No one ought really to bring forward, as views or ideas, his own personal opinions—however sincerely gained. Therefore, no one who stands with full sincerity on the true ground of occultism—no one who is experienced in the conditions of spiritual science—will impose his own opinions on the world. On the contrary, he will do all he can to avoid imposing his own opinions directly. For the opinions, the outlook he acquires under the influence of his own personal tendency of feeling, should not begin to work until thirty or forty years after his death. Then it will work in this way: it will come into the souls of people along the same paths as the impulses of the Time-Spirits or Archai. Only then has it become so mature that its working is in harmony with the objective course of things. Hence it is necessary for everyone who stands on the true ground of occultism to avoid making personal proselytes—setting out to gain followers for his own personal views. That is the general custom nowadays. No sooner has anyone got an opinion of his own, he cannot hasten enough to make propaganda for it. That is what a real and practising spiritual scientist cannot possibly desire to do. Now I may bring in the personal matter to which I referred just now. It is no chance, but something essential to my life, that I began by writing—communicating to the world—not my own views, but Goethe's world-conception. That was the first thing I wrote. I wrote entirely in the spirit and in the sense of Goethe's world-conception, thus taking my start not from any living person. For even if that living person were oneself, it could not possibly justify one in teaching spiritual science in the comprehensive way I try to do. It was a necessary link in the chain, when I thus placed my work into the objective course of world-evolution. Therefore I did not write my theory of knowledge, but Goethe's—A Theory of Knowledge Implicit in Goethe's World Conception—and in this way I continued.
Thus you will see how the development of man goes on. What he attained on earth ripens not only for the sake of his own life as he advances on the paths of karma.

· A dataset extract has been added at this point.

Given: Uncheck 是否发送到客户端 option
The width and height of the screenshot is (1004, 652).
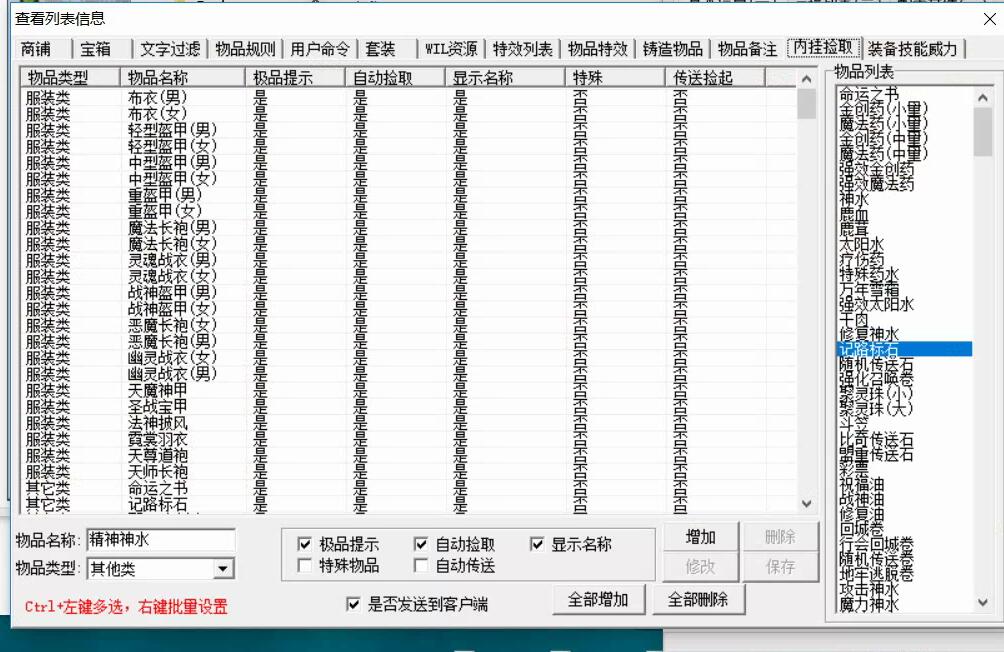Looking at the screenshot, I should click(352, 604).
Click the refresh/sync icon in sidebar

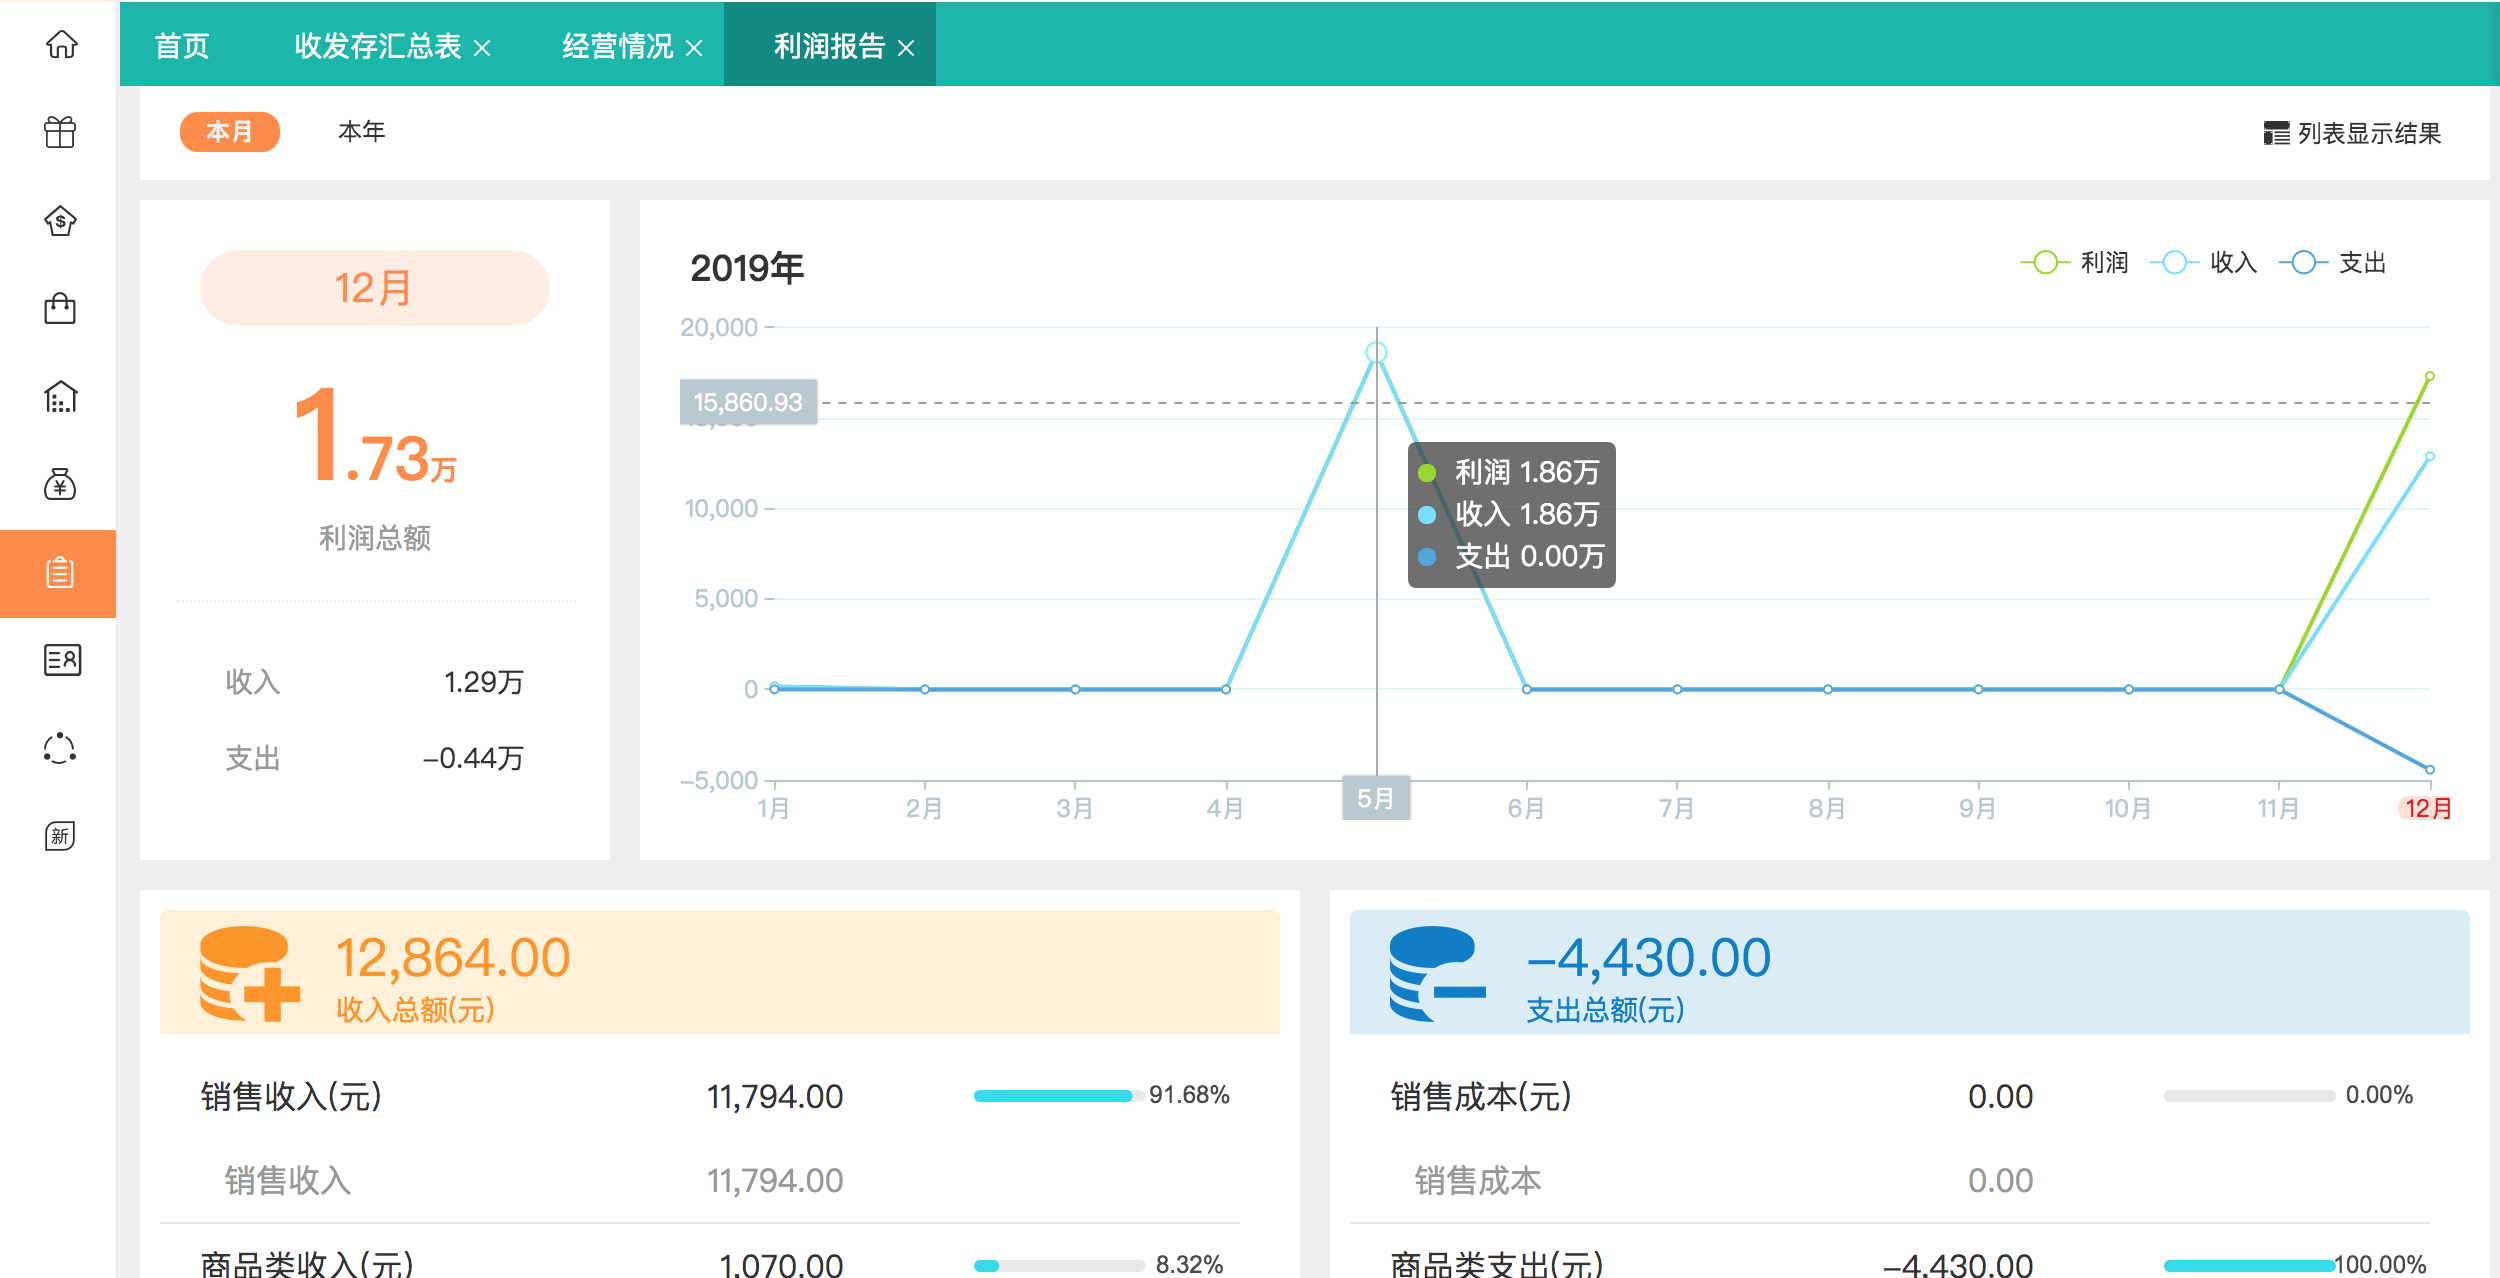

It ripens also for the world. So we continue to work for the world. After a certain time we become ripe to send imaginations; then—after a further time—inspirations into the habits of human beings. And only after a longer time has elapsed do we grow ready and mature enough to send intuitions into the most intimate part of man's life—into the views and conceptions of people.
Let us not imagine that our views and conceptions of life grow out of nothing—or that they arise anew in every age. They grow from the soil in which our own soul is rooted, which soil is in truth identical with the sphere of activity of human beings who died long ago.
By knowledge of such facts, I do believe human life must receive that enrichment which it needs, according to the character and sense of our age and of the immediate future. Many an old custom has grown rotten to the core. The new must be developed, as I have often said; but man cannot enter the new life without those impulses which grow in him through spiritual science. It is the feelings that matter—the feelings towards the world in its entirety, and all the other beings of the world, which we acquire through spiritual science. Our mood of life grows different through spiritual science. The super-sensible, in which we always are, becomes alive for us through spiritual science. We are and always have been living in it; but human beings will be called to know it, more and more consciously, the farther they evolve through the fifth, sixth and seventh post-Atlantean epochs and for the rest of earthly time.
These things I wanted to communicate to you today. They are indeed essential to the enrichment, the quickening of man's whole feeling for the world, and to the deepening of all his life. These things I wanted to kindle in your hearts, now that we have been able to be together once more after a lapse of time. May we be able to be together often again to speak of similar matters, so that our souls may partake in achieving that evolution of mankind which is the aim and endeavour of spiritual science.